In late July, the NY Times‘ Erica Green reported that her newspaper had obtained a plan by the U.S. Department of Education to cancel the Obama Department of Education’s “gainful employment rule,” which has denied federal loans and grants to for-profit colleges and trade schools whose graduates were so poorly prepared they were unable to secure jobs by which they could pay off their sizeable student loan debts.
On Friday, Green followed up. Now two weeks later Green documents that Education Secretary Betsy DeVos has now formally implemented her plan to eliminate the Obama-era rule designed to protect student borrowers from for-profit colleges that had made inflated claims about job preparation: “Education Secretary Betsy DeVos formally moved Friday to scrap a regulation that would have forced for-profit colleges to prove that the students they enroll are able to attain decent-paying jobs, the most drastic in a series of policy shifts that will free the scandal-scarred, for-profit sector from safeguards put in effect during the Obama era. In a written announcement posted on its website, the Education Department laid out its plans to eliminate the so-called gainful employment rule, which sought to hold for-profit and career college programs accountable for graduating students with poor job prospects and overwhelming debt.”

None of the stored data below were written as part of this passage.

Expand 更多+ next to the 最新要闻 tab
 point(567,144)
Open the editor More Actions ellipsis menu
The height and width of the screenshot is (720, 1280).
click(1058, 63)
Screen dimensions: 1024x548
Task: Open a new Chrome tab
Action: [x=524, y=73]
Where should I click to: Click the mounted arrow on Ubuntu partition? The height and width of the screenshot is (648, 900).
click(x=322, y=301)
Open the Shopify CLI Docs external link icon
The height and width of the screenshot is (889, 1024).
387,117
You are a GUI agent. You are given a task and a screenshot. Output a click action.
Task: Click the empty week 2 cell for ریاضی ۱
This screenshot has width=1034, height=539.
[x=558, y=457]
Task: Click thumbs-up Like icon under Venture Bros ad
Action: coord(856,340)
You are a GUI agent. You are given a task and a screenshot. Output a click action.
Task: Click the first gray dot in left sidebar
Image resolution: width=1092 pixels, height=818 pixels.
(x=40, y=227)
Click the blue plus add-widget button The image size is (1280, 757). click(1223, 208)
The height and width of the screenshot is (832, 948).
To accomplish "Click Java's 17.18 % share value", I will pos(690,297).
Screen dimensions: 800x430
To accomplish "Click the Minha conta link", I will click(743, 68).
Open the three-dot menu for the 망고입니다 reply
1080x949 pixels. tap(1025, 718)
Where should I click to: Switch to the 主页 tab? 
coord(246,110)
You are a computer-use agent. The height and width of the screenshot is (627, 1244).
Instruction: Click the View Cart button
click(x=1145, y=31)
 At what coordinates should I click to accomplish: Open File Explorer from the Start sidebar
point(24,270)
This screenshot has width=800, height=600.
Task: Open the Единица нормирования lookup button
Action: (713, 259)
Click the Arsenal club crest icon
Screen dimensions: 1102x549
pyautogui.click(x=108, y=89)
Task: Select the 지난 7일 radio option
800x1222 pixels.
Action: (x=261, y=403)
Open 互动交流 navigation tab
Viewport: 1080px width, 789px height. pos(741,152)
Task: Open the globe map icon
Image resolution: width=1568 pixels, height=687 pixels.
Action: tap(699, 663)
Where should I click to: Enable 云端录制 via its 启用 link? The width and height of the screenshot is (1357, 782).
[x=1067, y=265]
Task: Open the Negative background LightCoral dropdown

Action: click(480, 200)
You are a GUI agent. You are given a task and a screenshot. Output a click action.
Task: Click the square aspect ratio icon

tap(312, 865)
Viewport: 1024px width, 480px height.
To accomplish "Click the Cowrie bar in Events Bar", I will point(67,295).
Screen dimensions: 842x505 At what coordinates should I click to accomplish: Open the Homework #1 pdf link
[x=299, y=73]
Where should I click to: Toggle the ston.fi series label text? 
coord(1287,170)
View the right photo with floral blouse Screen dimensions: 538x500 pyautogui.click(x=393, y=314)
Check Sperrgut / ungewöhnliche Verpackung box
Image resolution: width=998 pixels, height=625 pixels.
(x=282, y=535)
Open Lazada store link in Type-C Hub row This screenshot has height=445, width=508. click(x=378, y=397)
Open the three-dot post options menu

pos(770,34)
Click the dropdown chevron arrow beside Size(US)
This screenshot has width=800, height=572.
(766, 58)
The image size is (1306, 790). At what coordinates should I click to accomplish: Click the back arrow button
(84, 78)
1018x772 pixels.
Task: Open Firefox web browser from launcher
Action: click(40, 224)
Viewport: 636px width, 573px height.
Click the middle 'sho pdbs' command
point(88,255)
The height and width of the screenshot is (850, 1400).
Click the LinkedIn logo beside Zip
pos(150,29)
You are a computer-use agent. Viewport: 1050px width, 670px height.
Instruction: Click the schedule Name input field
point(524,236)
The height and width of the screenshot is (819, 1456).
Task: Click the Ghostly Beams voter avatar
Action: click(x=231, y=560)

In her important 2014 book, Degrees of Inequality, Cornell University political scientist Suzanne Mettler explains that private, for-profit colleges and trade schools aren’t really so private after all: “Ironically, despite being regarded as part of the private sector, the for-profits are financed almost entirely by American taxpayers. They enroll about one in ten college students today, but utilize one in four dollars allocated through Title IV of the Higher Education Act of 1965, the predominant source of federal student aid. A 1998 law permits the for-profits to gain up to 90 percent of their total revenues from this single source. Other government funds do not count against this threshold, so the for-profits also receive 37 percent of all Post-9/11 GI Bill benefits and 50 percent of Department of Defense tuition assistance benefits. In recent years, this combination of public funds has provided the for-profit schools with 86 percent of their total revenue, to the tune of roughly $32 billion annually. So, we have substandard educational institutions producing many students who can’t get good jobs, costing taxpayers billions. Question: who is actually benefiting from this arrangement? Answer: the businesspersons who own them and their corporate shareholders. The largest for-profits, though subsidized almost entirely by government, are now publicly traded on Wall Street… Even in the midst of the financial downturn in 2008, the top companies enjoyed a 4 percent growth in their stocks, while the S&P 500 declined by 39 percent.” (Degrees of Inequality, pp. 2-3).
Arne Duncan cracked down. Corinthian Colleges and ITT Technical Institute were put out of business.
Now Betsy DeVos has announced she is rolling back the regulation that sought to stop the for-profit college rip-off. She published the Department’s new proposal late last week. A period will follow when the Department will accept comments. The final regulation must be published by November 1, 2018, reports Michael Stratford of POLITICO. The new rule will go into effect on July 1, 2019.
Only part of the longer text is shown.